18950216 - Le Monde illustré - A MADAGASCAR - LE BOMBARDEMENT DE FARAFATRANA.

 

A MADAGASCAR - LE BOMBARDEMENT DE FARAFATRANA.

 

Tamatave était occupée par nos troupes le 12 décembre; le drapeau français était hissé sur la batlerie hova « pour toujours»; toutes les tentatives pacifiques ayant échoué, notre plénipotentiaire, M. Le Myre de Vilers, quittait Madagascar le 27.

Le départ du ministre plénipotentiaire français, c'était la déclaration définitive et irrémédiable de l'état de guerre, c'était l'abandon par l'administration civile aux pouvoirs militaires de toute liberté d'action.

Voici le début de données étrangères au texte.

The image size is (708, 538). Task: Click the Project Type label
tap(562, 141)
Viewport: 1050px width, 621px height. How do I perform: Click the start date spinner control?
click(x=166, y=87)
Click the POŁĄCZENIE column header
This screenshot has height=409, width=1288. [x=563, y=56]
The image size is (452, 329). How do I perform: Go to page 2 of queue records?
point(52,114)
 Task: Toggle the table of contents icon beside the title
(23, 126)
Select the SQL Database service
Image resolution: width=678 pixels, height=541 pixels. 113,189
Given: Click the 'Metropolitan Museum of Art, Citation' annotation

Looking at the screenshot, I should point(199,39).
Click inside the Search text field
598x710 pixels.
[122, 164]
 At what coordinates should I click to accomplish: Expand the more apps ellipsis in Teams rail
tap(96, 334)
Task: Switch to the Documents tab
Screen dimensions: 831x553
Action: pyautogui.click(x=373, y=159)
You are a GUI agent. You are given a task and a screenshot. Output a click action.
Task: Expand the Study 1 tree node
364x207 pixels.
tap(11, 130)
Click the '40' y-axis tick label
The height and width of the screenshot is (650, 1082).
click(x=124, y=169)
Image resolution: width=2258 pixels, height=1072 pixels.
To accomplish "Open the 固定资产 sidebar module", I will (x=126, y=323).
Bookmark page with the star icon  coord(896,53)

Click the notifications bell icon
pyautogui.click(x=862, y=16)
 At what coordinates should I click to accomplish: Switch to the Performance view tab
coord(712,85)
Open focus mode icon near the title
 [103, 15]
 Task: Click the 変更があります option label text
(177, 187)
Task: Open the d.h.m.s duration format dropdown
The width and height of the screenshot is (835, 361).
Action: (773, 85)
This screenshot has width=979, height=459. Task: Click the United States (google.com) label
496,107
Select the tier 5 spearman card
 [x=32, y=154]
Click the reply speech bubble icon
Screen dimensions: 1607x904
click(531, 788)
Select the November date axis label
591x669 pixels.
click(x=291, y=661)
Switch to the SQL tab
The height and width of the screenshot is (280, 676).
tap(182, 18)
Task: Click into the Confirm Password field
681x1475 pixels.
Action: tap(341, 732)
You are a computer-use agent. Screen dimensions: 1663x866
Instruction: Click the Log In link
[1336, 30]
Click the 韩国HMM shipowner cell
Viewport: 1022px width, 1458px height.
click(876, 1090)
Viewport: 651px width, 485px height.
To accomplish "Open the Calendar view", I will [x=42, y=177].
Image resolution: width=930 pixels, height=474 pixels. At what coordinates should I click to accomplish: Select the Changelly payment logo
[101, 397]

Pour marquer l'ouverture de cette situation nouvelle, un bombardement fut décidé; le bombardement de Farafatrana fut pour la marine comme une fête d'inauguration.

Le 27 décembre au soir, le commandant Bien-Aimé avait passé en revue les troupes de la garnison : la première opération offensive était décidée pour le lendemain.

Le 28, avant huit heures, le Dupetit-Thouars quittait son mouillage en grande rade pour aller prendre position dans la baie de Panalana; le Primauguet et le Papin s'embossaient sur place; la mer était calme: pas un souffle n'en ridait la surface.

Pour seconder les canons des trois navires, une batterie (que nous représentons au moment de son départ, d'après une photographie de MM. Perrot) va prendre position dans la plaine de Betainaomby.

Enfin, les canons tonnent, les coups se succèdent de minute en minute;la flotte tire environ cent coups, la batterie de terre cinquante.

A 10h1/2 le feu cesse : l'heure du repas sonne.

Les Hovas n'avaient pas riposté, toutes leurs défenses semblent anéanties.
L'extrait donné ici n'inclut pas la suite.